And Phil's lack of training shows.
The National Climatic Data Center compiled data on Phil's successes and failures from 1988 to 2014, and the groundhog did poorly. Judging by the deviation from average March temperatures, Phil was wrong 15 times and right just 12 times. In Phil's defense, temperature deviation may not be the best possible measure of winter, but it does serve as a reasonable indicator.
The Washington Post mapped Phil's predictions city by city and came to similar conclusions.

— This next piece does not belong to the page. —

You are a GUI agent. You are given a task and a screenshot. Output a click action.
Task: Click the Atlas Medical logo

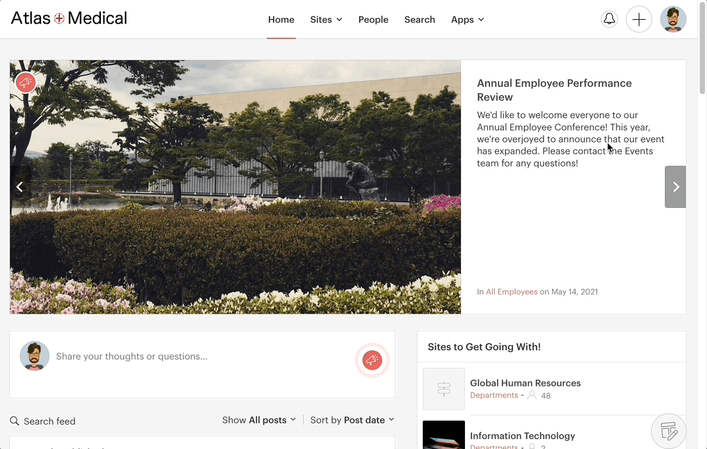pyautogui.click(x=69, y=18)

As National Weather Service meteorologist Dave Unger told LiveScience: "If our forecasts are about 60 percent accurate or higher, then we consider that to be a good estimate." Phil falls far short, reaching a correct prediction only 44 percent of the time.
The only real question here is this: Is Phil just incompetent — or is there something more sinister at play?
Is Punxsutawney Phil intentionally fooling humans?
There's reason to suspect that Punxsutawney Phil may be intentionally making inaccurate predictions. Evidence shows that especially cold winters can damage the US economy, and Phil may be using poor predictions in an attempt to create uncertainty in the stock market.
Why might Phil have a vendetta? The evidence includes:
- Groundhog's Day has its root in groundhog hunting, which may upset Phil.
- Groundhog's Day was traditionally celebrated with "luscious feasts" of groundhogs. In 1907, hunters bagged 32 groundhogs for a feast — a typical haul.
- For years, local papers reported triumphantly on the slaughter of groundhogs, even when prognostication had become an established practice.
- Bad weather prediction is just one battle in an ongoing groundhog/human war. In 1919, a man searched a groundhog hole and found six quarts of whiskey. Though a human could have hidden the whiskey in the hole, it seems like an unlikely coincidence. More frighteningly, in 1905, a man hunting groundhogs found a skeleton in the woods (and the murderer, human or groundhog, was never brought to justice).
However, there is hope that humans and groundhogs can get along. In 1919, the Harrisburg Telegraph reported that miner Andrew Capes took a groundhog as his pet. Man and groundhog lived together, in harmony, until the groundhog fled in October. On February 2, it returned and saw its shadow, only to flee again. But after six weeks of winter, it came back to live with the Capes and stayed there.
Stories like that soften Phil's dismal record — and the dismal winter — with a reminder that spring will still come soon.